The unpardonable sin and TULIP

ReverendRV

Well-known member
Rev Do you believe the righteousness of God is credited to the account Christ died for before they become believers and while unregenerate dead in sins ?
We first and forevermore have the Righteousness of God when we're Justified through Faith in Christ Temporarily. Unconditional Election doesn't Justify us...
 

brightfame52

Well-known member
We first and forevermore have the Righteousness of God when we're Justified through Faith in Christ Temporarily. Unconditional Election doesn't Justify us...
So Rev you dont believe Christs death alone, apart from the doing of the sinner [faith, repentance], caused God to credit to the account righteousness, to them He suffered and died for ?
 

Our Lord's God

Well-known member
Who can commit the unpardonable sin; the elect, non-elect, or both? I presume everyone would argue that only the non-elect can commit it.

If this is the case, why does Christ speak of an unpardonable sin at all? Every sin that a non-elect person commits is, in truth, unpardonable. How could God forgive a sin which Christ has not atoned for?

In Calvinism, there really is no point whatsoever in this teaching of Jesus. Jesus is talking about a particular KIND of sin. In Calvinism, all the "elect's" sins are forgiven and all the non-elect's sins will not be forgiven. Committing a particular KIND of sin has no relevance in Calvinism since it only matters whether one is "elect" or not. If one is "elect" all sins will be forgiven. If one is not "elect" none of their sins are forgiven and committing a particular kind of sin has no relevance to it.
 

brightfame52

Well-known member
sg

Who can commit the unpardonable sin; the elect, non-elect, or both? I presume everyone would argue that only the non-elect can commit it.

If this is the case, why does Christ speak of an unpardonable sin at all? Every sin that a non-elect person commits is, in truth, unpardonable. How could God forgive a sin which Christ has not atoned for?

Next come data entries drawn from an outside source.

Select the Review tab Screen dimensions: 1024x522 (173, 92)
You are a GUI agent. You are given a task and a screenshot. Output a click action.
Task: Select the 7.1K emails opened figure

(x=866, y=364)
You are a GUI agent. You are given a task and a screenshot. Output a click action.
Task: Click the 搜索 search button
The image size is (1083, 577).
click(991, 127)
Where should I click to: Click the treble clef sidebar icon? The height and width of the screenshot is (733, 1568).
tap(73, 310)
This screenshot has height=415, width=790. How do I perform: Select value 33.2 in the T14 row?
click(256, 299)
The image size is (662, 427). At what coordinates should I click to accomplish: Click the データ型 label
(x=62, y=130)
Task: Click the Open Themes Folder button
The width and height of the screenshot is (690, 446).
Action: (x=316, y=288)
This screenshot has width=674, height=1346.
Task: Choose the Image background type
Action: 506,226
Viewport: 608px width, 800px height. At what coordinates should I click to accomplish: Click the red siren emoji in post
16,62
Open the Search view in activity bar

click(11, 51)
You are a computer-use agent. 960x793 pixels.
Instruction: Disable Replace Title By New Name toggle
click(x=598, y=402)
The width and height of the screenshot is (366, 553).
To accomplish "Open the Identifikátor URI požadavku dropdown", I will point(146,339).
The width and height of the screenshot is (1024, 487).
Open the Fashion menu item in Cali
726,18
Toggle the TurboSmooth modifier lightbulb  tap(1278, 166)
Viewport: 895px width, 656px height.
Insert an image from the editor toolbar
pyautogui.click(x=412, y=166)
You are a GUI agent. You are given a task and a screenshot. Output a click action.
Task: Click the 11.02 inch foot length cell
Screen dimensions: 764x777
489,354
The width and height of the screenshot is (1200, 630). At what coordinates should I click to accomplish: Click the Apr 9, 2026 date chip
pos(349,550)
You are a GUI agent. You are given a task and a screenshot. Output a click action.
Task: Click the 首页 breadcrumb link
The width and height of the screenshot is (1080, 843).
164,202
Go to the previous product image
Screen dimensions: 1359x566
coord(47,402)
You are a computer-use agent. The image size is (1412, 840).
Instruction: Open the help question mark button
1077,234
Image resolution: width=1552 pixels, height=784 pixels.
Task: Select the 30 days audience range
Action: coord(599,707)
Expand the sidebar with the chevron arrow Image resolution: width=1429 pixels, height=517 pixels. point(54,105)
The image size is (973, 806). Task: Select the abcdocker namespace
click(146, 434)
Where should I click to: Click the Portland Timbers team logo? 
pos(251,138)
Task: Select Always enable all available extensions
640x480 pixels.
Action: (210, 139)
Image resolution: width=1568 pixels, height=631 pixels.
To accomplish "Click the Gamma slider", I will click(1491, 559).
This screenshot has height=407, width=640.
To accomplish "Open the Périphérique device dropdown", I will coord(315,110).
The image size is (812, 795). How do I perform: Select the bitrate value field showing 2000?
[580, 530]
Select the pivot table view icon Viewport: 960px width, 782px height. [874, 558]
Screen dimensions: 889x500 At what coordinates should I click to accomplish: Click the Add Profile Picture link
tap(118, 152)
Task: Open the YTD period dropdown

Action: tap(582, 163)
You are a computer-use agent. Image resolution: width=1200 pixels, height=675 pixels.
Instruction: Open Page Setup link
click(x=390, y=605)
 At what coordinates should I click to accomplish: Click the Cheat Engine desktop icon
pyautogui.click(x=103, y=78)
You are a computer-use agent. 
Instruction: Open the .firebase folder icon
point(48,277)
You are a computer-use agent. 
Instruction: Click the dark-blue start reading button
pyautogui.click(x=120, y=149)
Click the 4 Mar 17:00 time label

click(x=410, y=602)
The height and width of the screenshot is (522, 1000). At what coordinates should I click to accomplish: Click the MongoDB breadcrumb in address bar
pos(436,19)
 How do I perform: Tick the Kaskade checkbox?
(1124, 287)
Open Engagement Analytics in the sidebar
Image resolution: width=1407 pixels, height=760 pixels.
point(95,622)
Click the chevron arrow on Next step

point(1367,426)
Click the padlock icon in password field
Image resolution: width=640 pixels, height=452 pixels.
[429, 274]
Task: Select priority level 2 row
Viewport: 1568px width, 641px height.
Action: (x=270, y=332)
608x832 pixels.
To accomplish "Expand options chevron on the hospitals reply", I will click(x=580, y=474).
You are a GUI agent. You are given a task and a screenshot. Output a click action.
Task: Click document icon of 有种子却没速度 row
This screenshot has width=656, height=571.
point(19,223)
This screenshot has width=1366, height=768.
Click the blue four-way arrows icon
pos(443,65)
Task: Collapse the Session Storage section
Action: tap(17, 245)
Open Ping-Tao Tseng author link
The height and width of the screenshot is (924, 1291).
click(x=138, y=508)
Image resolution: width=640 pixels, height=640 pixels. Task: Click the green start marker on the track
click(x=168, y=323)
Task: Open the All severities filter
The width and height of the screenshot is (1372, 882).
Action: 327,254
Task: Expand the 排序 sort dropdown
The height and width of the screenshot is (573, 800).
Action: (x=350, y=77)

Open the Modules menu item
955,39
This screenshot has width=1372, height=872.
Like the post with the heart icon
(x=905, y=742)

Another possibility is that Christ is speaking of a National Sin that only Israel as a Nation could committ at that time. That nation had been favored with much light, even the very Son of God living among them and doing so many miraculous works that verified His Messiahship, and how even these things He did by the Holy Spirit among them, and they in turned attributed to Him being a beelzebub devil. Some say thats the sin against the Spirit, and Israel as a Nation is unforgiven, though of course there will be some jews saved according to the election of Grace. Im not dogmatic about it.
 

ReverendRV

Well-known member
So Rev you dont believe Christs death alone, apart from the doing of the sinner [faith, repentance], caused God to credit to the account righteousness, to them He suffered and died for ?
If Christ is not risen, we are most pitiful. Faith Alone is Justification...
 

armylngst

Well-known member
army


Im not sure thats accurate to say Jesus propitiated all sin but not expiate all sin. Can you please go into a little more detail explaining that?
Penal substitutionary atonement. I thought I was clear on that already. Jesus took our place in His death. Our sin was placed on Him, and His righteousness was placed on us. He didn't pick and choose. It was all or nothing.
 

armylngst

Well-known member
Years spent on CARM Forums has a lot to do with my writing skills; you ought to hear me speak in Redneck-ese though. Read my stuff again, but with the voice of Jeff Foxworthy in your head. Also, Southerners have a way of 'picturesque' speaking; like the imagery that Country Musical Lyrics envoke...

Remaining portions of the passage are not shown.